• [ASSIGNMENT]:
The answer must repeat each line of the material exactly.

• [RECORDS SUPPLIED]:
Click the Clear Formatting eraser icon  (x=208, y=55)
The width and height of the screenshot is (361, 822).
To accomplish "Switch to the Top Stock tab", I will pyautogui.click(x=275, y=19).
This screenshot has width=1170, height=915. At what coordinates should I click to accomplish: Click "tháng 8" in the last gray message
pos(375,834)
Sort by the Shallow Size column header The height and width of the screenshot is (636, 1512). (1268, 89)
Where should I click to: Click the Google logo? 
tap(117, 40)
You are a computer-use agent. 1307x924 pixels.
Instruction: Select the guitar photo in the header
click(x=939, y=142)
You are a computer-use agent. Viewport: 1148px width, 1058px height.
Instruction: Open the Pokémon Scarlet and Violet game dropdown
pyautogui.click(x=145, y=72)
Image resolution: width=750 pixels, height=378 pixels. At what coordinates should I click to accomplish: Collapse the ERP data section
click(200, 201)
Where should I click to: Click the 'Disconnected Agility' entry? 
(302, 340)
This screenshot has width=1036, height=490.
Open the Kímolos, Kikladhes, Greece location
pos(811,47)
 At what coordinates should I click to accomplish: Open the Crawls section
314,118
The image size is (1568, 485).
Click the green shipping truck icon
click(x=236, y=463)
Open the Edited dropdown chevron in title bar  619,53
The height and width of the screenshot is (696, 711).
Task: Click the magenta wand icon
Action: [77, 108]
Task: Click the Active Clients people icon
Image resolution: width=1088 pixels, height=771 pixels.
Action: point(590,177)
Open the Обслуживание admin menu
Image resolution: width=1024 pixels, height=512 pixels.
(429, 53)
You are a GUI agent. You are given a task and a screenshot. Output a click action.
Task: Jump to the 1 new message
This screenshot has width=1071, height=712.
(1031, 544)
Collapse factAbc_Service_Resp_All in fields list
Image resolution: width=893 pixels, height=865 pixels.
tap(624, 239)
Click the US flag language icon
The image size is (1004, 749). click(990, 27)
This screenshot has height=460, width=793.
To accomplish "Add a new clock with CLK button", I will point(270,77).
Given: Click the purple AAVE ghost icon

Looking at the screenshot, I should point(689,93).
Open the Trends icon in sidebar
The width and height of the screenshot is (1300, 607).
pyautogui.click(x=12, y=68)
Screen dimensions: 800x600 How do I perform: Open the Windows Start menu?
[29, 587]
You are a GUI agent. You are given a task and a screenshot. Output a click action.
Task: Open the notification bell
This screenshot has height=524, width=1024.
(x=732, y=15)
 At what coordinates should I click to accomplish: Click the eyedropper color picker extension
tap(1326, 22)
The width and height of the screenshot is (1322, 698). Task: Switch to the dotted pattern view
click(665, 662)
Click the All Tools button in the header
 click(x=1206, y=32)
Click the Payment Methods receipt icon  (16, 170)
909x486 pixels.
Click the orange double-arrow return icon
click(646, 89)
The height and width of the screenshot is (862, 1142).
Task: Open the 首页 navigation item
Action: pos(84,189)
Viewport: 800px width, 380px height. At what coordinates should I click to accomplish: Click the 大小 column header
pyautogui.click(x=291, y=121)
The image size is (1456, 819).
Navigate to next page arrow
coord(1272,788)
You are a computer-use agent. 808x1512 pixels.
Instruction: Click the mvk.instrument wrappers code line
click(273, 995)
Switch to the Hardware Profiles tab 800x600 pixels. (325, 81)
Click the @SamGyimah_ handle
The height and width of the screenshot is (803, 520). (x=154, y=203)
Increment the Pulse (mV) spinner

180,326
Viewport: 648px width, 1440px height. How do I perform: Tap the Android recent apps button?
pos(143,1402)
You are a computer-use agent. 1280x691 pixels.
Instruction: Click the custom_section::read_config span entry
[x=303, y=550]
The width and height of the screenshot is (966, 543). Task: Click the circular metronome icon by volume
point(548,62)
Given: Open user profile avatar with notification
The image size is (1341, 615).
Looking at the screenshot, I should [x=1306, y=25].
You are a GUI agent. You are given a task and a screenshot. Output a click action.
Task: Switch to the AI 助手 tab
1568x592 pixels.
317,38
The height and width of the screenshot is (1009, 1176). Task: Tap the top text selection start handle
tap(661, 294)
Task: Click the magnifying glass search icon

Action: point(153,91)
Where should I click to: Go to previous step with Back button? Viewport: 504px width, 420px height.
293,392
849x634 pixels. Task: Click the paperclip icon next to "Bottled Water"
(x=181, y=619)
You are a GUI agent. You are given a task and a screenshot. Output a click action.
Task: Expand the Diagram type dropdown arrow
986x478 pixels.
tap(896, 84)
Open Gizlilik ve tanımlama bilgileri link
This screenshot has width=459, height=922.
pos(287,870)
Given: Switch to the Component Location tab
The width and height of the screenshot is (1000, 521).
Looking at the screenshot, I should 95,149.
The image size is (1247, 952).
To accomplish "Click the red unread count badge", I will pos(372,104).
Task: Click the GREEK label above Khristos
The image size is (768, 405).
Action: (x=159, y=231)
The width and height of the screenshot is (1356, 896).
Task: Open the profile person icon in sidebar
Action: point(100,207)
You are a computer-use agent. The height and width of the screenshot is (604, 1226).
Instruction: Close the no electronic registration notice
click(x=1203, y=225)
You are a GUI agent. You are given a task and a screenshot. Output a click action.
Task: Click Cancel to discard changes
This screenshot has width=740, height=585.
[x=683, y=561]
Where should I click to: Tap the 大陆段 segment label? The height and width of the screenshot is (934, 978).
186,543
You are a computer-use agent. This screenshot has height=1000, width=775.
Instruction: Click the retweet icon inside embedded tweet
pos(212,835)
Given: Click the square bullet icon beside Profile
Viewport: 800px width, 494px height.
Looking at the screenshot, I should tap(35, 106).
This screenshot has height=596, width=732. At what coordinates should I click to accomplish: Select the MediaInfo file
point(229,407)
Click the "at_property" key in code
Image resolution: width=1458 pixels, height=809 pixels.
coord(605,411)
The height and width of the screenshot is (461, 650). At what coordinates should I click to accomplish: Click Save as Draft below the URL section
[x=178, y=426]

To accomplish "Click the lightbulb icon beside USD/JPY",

• [RESULT FOR THIS EXERCISE]:
Click the Clear Formatting eraser icon  (x=208, y=55)
The width and height of the screenshot is (361, 822).
To accomplish "Switch to the Top Stock tab", I will pyautogui.click(x=275, y=19).
This screenshot has width=1170, height=915. At what coordinates should I click to accomplish: Click "tháng 8" in the last gray message
pos(375,834)
Sort by the Shallow Size column header The height and width of the screenshot is (636, 1512). (1268, 89)
Where should I click to: Click the Google logo? 
tap(117, 40)
You are a computer-use agent. 1307x924 pixels.
Instruction: Select the guitar photo in the header
click(x=939, y=142)
You are a computer-use agent. Viewport: 1148px width, 1058px height.
Instruction: Open the Pokémon Scarlet and Violet game dropdown
pyautogui.click(x=145, y=72)
Image resolution: width=750 pixels, height=378 pixels. At what coordinates should I click to accomplish: Collapse the ERP data section
click(200, 201)
Where should I click to: Click the 'Disconnected Agility' entry? 
(302, 340)
This screenshot has width=1036, height=490.
Open the Kímolos, Kikladhes, Greece location
pos(811,47)
 At what coordinates should I click to accomplish: Open the Crawls section
314,118
The image size is (1568, 485).
Click the green shipping truck icon
click(x=236, y=463)
Open the Edited dropdown chevron in title bar  619,53
The height and width of the screenshot is (696, 711).
Task: Click the magenta wand icon
Action: [77, 108]
Task: Click the Active Clients people icon
Image resolution: width=1088 pixels, height=771 pixels.
Action: point(590,177)
Open the Обслуживание admin menu
Image resolution: width=1024 pixels, height=512 pixels.
(429, 53)
You are a GUI agent. You are given a task and a screenshot. Output a click action.
Task: Jump to the 1 new message
This screenshot has width=1071, height=712.
(1031, 544)
Collapse factAbc_Service_Resp_All in fields list
Image resolution: width=893 pixels, height=865 pixels.
tap(624, 239)
Click the US flag language icon
The image size is (1004, 749). click(990, 27)
This screenshot has height=460, width=793.
To accomplish "Add a new clock with CLK button", I will point(270,77).
Given: Click the purple AAVE ghost icon

Looking at the screenshot, I should point(689,93).
Open the Trends icon in sidebar
The width and height of the screenshot is (1300, 607).
pyautogui.click(x=12, y=68)
Screen dimensions: 800x600 How do I perform: Open the Windows Start menu?
[29, 587]
You are a GUI agent. You are given a task and a screenshot. Output a click action.
Task: Open the notification bell
This screenshot has height=524, width=1024.
(x=732, y=15)
 At what coordinates should I click to accomplish: Click the eyedropper color picker extension
tap(1326, 22)
The width and height of the screenshot is (1322, 698). Task: Switch to the dotted pattern view
click(665, 662)
Click the All Tools button in the header
 click(x=1206, y=32)
Click the Payment Methods receipt icon  (16, 170)
909x486 pixels.
Click the orange double-arrow return icon
click(646, 89)
The height and width of the screenshot is (862, 1142).
Task: Open the 首页 navigation item
Action: pos(84,189)
Viewport: 800px width, 380px height. At what coordinates should I click to accomplish: Click the 大小 column header
pyautogui.click(x=291, y=121)
The image size is (1456, 819).
Navigate to next page arrow
coord(1272,788)
You are a computer-use agent. 808x1512 pixels.
Instruction: Click the mvk.instrument wrappers code line
click(273, 995)
Switch to the Hardware Profiles tab 800x600 pixels. (325, 81)
Click the @SamGyimah_ handle
The height and width of the screenshot is (803, 520). (x=154, y=203)
Increment the Pulse (mV) spinner

180,326
Viewport: 648px width, 1440px height. How do I perform: Tap the Android recent apps button?
pos(143,1402)
You are a computer-use agent. 1280x691 pixels.
Instruction: Click the custom_section::read_config span entry
[x=303, y=550]
The width and height of the screenshot is (966, 543). Task: Click the circular metronome icon by volume
point(548,62)
Given: Open user profile avatar with notification
The image size is (1341, 615).
Looking at the screenshot, I should [x=1306, y=25].
You are a GUI agent. You are given a task and a screenshot. Output a click action.
Task: Switch to the AI 助手 tab
1568x592 pixels.
317,38
The height and width of the screenshot is (1009, 1176). Task: Tap the top text selection start handle
tap(661, 294)
Task: Click the magnifying glass search icon

Action: point(153,91)
Where should I click to: Go to previous step with Back button? Viewport: 504px width, 420px height.
293,392
849x634 pixels. Task: Click the paperclip icon next to "Bottled Water"
(x=181, y=619)
You are a GUI agent. You are given a task and a screenshot. Output a click action.
Task: Expand the Diagram type dropdown arrow
986x478 pixels.
tap(896, 84)
Open Gizlilik ve tanımlama bilgileri link
This screenshot has width=459, height=922.
pos(287,870)
Given: Switch to the Component Location tab
The width and height of the screenshot is (1000, 521).
Looking at the screenshot, I should 95,149.
The image size is (1247, 952).
To accomplish "Click the red unread count badge", I will pos(372,104).
Task: Click the GREEK label above Khristos
The image size is (768, 405).
Action: (x=159, y=231)
The width and height of the screenshot is (1356, 896).
Task: Open the profile person icon in sidebar
Action: point(100,207)
You are a computer-use agent. The height and width of the screenshot is (604, 1226).
Instruction: Close the no electronic registration notice
click(x=1203, y=225)
You are a GUI agent. You are given a task and a screenshot. Output a click action.
Task: Click Cancel to discard changes
This screenshot has width=740, height=585.
[x=683, y=561]
Where should I click to: Tap the 大陆段 segment label? The height and width of the screenshot is (934, 978).
186,543
You are a computer-use agent. This screenshot has height=1000, width=775.
Instruction: Click the retweet icon inside embedded tweet
pos(212,835)
Given: Click the square bullet icon beside Profile
Viewport: 800px width, 494px height.
Looking at the screenshot, I should tap(35, 106).
This screenshot has height=596, width=732. At what coordinates should I click to accomplish: Select the MediaInfo file
point(229,407)
Click the "at_property" key in code
Image resolution: width=1458 pixels, height=809 pixels.
coord(605,411)
The height and width of the screenshot is (461, 650). At what coordinates should I click to accomplish: Click Save as Draft below the URL section
[x=178, y=426]

To accomplish "Click the lightbulb icon beside USD/JPY",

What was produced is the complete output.